Sacrificarsi, invero, non vuol dire bloccarsi, sospendere le nostre pulsioni di vita, inibire qualsiasi slancio emozionale. La pandemia è indubbiamente una tremenda emergenza globale, non un conflitto mondiale che minaccia l’ecatombe, o un disastro ambientale che porterà all’estinzione dell’umanità. Si tratta di un’emergenza dove sensibilità di diversa formazione sono chiamate a reagire per conservare spirito e corpo in una forma integra e funzionale, atta a garantire l’inalterabilità delle proprie personalità. Certo, talvolta diventa lecito “sbroccare”: è umano e finanche salutare, ma poi bisogna rientrare in sé, e alla svelta! In questo frangente, restare il più possibile lucidi è di fondamentale importanza. Il covid, fin qui, ha sottratto vita, lavoro, sentimenti, ed è giusto non sottovalutarne la pericolosità e il raggio di devastazione. Ma, non possiamo e non dobbiamo rischiare la paralisi nella contemplazione della sua azione distruttiva, tanto più che ora si dispone di un vaccino per restarne immuni.

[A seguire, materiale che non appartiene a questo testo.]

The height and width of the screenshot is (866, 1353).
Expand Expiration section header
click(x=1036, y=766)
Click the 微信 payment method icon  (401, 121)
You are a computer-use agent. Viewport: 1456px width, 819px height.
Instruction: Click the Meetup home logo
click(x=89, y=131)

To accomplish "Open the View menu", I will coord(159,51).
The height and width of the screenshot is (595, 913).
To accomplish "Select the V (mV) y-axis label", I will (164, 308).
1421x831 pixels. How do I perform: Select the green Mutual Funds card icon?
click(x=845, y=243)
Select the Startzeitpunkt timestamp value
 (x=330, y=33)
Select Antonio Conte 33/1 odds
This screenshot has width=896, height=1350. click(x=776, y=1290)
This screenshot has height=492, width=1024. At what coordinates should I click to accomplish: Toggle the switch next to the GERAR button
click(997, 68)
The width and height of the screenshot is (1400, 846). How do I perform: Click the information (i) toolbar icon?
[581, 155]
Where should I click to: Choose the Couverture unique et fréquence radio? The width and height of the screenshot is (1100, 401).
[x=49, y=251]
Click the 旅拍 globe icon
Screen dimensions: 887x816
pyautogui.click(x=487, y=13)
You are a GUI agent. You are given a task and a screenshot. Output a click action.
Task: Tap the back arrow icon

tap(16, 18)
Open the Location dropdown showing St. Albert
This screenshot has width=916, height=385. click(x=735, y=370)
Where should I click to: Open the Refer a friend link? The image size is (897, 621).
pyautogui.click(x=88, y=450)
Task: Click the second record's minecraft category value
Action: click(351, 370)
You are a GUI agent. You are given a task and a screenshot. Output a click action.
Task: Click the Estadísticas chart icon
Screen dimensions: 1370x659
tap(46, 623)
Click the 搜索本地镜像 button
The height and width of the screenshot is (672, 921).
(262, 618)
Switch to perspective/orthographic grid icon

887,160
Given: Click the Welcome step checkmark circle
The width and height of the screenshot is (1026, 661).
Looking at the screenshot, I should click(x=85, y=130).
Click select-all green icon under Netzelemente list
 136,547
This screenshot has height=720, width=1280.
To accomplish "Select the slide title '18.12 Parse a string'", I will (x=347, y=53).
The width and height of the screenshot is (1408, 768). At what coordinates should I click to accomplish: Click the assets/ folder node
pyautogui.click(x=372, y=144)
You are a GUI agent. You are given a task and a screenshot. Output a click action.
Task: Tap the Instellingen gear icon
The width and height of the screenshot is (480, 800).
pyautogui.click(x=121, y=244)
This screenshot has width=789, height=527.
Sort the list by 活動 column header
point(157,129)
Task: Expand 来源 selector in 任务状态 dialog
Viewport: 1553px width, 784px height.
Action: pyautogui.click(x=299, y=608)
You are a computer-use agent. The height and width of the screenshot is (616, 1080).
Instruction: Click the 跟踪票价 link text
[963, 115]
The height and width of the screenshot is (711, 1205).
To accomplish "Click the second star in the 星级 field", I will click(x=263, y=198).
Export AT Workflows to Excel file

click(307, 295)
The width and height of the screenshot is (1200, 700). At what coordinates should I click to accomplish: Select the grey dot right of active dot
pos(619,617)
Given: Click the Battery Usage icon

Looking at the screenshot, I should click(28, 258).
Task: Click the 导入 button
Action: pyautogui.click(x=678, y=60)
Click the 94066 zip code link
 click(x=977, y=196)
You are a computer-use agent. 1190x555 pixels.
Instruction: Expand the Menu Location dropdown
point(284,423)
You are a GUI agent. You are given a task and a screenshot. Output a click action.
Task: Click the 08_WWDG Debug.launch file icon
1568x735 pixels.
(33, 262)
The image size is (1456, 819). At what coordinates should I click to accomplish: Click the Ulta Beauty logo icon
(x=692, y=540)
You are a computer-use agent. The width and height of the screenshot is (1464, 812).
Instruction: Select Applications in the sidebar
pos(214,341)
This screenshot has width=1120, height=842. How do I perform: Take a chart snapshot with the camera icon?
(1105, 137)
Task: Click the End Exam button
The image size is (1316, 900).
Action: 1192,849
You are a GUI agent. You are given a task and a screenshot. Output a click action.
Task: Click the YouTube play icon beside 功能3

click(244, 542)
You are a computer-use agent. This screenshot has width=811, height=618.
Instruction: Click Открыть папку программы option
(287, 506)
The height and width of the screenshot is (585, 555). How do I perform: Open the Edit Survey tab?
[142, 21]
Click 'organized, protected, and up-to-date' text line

Non si può fare a meno di osservare, però, che si è fatto davvero poco per attenuare i risvolti psicologici dovuti al contagio. La velocità e l’estensione della pandemia hanno obbligato ciascuno di noi a confrontarsi con la propria fragilità. La vita è esistenza, non sopravvivenza. Ecco perché il nucleo centrale dell’esistenza di giovani e bambini, la scuola, deve ritornare quanto prima alle sue mansioni irrinunciabili di formazione e crescita. Una scuola ferma, chiusa, arresa alle conseguenze contingenti dell’epidemia, toglie sostegno a intere generazioni, col rischio di danneggiarne l’evoluzione sociale. Va da sé che chi è deputato, per mandato, a provvedere alla vita della collettività, dovrebbe, ora più che mai, conservarsi ancora più lucido e attento per far fronte convenientemente alle esigenze comuni maggiormente impellenti, necessarie alla serenità, allo sviluppo e alla conservazione della civiltà. Dopo aver vaccinato il personale medico, si dia priorità a quello scolastico! La ripresa non può che partire dalla scuola. Questo, una governance che si rispetti, dovrebbe saperlo.